Why should that be? What's the matter with getting the freakin' warrant? If the gummint is allowed to decide who the "enemies" are, we get what we got with Nixon.

This approach protects innocent Americans without granting the enemy 4th Amendment protections.

The "enemy" already has Fourth Amendment protections. That doesn't mean freedom from wiretapping, any more that the Fourth Amendment means you're free from searched in criminal matters. The question is who we allow, and under what circumstances and under what standard of proof and what oversight, to be wiretapped. The protections there aren't for the Terra-ists; they're for us, "Bart".....

Cheers,
 

I said:

And while the Fourth Amendment provides you no protection against your conversation being snooped without a warrant on you, if you happen to call someone for whom a valid warrant exists, it still requires a warrant. That's a reasonable compromise.

Which is to say, if you want a snoop for criminal purposes, you can't snoop conversations for which you have no probable cause to know that either of the parties is doing something criminal. One of them, at least, must be enough of a "probable" baddie so that you can convince a judge and get the warrant.

What we have with the "no warrant" provisions for "foreign intelligence" purposes is that neither party needs to be shown to be a baddie to anyone (other than the snoops, if they even give a fig about that). Which makes anyone fair game.

FISA says this is only permissible when both parties are foreign (they're furriners, screw 'em). Once you have a "U.S. person" involved, you should be prepared to show why, in the name of "national intelligence", you should be allowed to snoop that person.

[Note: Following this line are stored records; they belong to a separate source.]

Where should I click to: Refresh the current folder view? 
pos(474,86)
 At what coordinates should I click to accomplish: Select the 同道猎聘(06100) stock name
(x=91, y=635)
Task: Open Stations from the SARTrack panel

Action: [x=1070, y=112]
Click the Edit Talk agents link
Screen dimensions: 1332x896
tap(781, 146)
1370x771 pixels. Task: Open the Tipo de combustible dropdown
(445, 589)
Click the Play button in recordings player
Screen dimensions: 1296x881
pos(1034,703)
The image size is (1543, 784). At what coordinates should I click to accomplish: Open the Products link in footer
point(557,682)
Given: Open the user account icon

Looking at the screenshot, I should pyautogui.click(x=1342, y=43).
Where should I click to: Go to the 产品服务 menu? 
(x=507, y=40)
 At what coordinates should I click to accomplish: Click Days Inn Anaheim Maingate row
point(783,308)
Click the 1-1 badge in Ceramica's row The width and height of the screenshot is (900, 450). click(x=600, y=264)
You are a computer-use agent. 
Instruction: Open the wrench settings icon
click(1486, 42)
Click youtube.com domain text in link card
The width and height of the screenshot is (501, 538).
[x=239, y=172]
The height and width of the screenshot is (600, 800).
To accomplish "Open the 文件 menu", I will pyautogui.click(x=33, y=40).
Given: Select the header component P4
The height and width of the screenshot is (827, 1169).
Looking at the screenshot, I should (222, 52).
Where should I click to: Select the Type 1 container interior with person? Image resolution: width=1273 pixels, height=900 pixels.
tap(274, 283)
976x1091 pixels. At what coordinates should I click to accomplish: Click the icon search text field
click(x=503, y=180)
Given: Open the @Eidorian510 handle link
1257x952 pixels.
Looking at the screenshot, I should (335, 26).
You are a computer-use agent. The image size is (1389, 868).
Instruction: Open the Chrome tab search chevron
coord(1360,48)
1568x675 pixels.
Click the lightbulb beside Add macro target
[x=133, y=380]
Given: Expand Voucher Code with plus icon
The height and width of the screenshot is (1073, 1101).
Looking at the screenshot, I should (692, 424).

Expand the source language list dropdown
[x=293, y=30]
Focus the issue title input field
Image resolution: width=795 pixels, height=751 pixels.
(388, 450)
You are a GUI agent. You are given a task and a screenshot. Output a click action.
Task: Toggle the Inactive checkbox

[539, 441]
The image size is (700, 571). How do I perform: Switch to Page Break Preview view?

Keep in mind that, in writing such laws that protect privacy, it's not the "baddies" that we're trying to protect; if they're bad they should be snooped (after someone shows that they are bad). And if our conversations with such "baddies" is snooped, dem's da breaks. We are trying to protect our own privacy rights. When we get rid of warrant requirements, so that anyone the gummint thinks is a "person of interest" is fair game, all bets are off.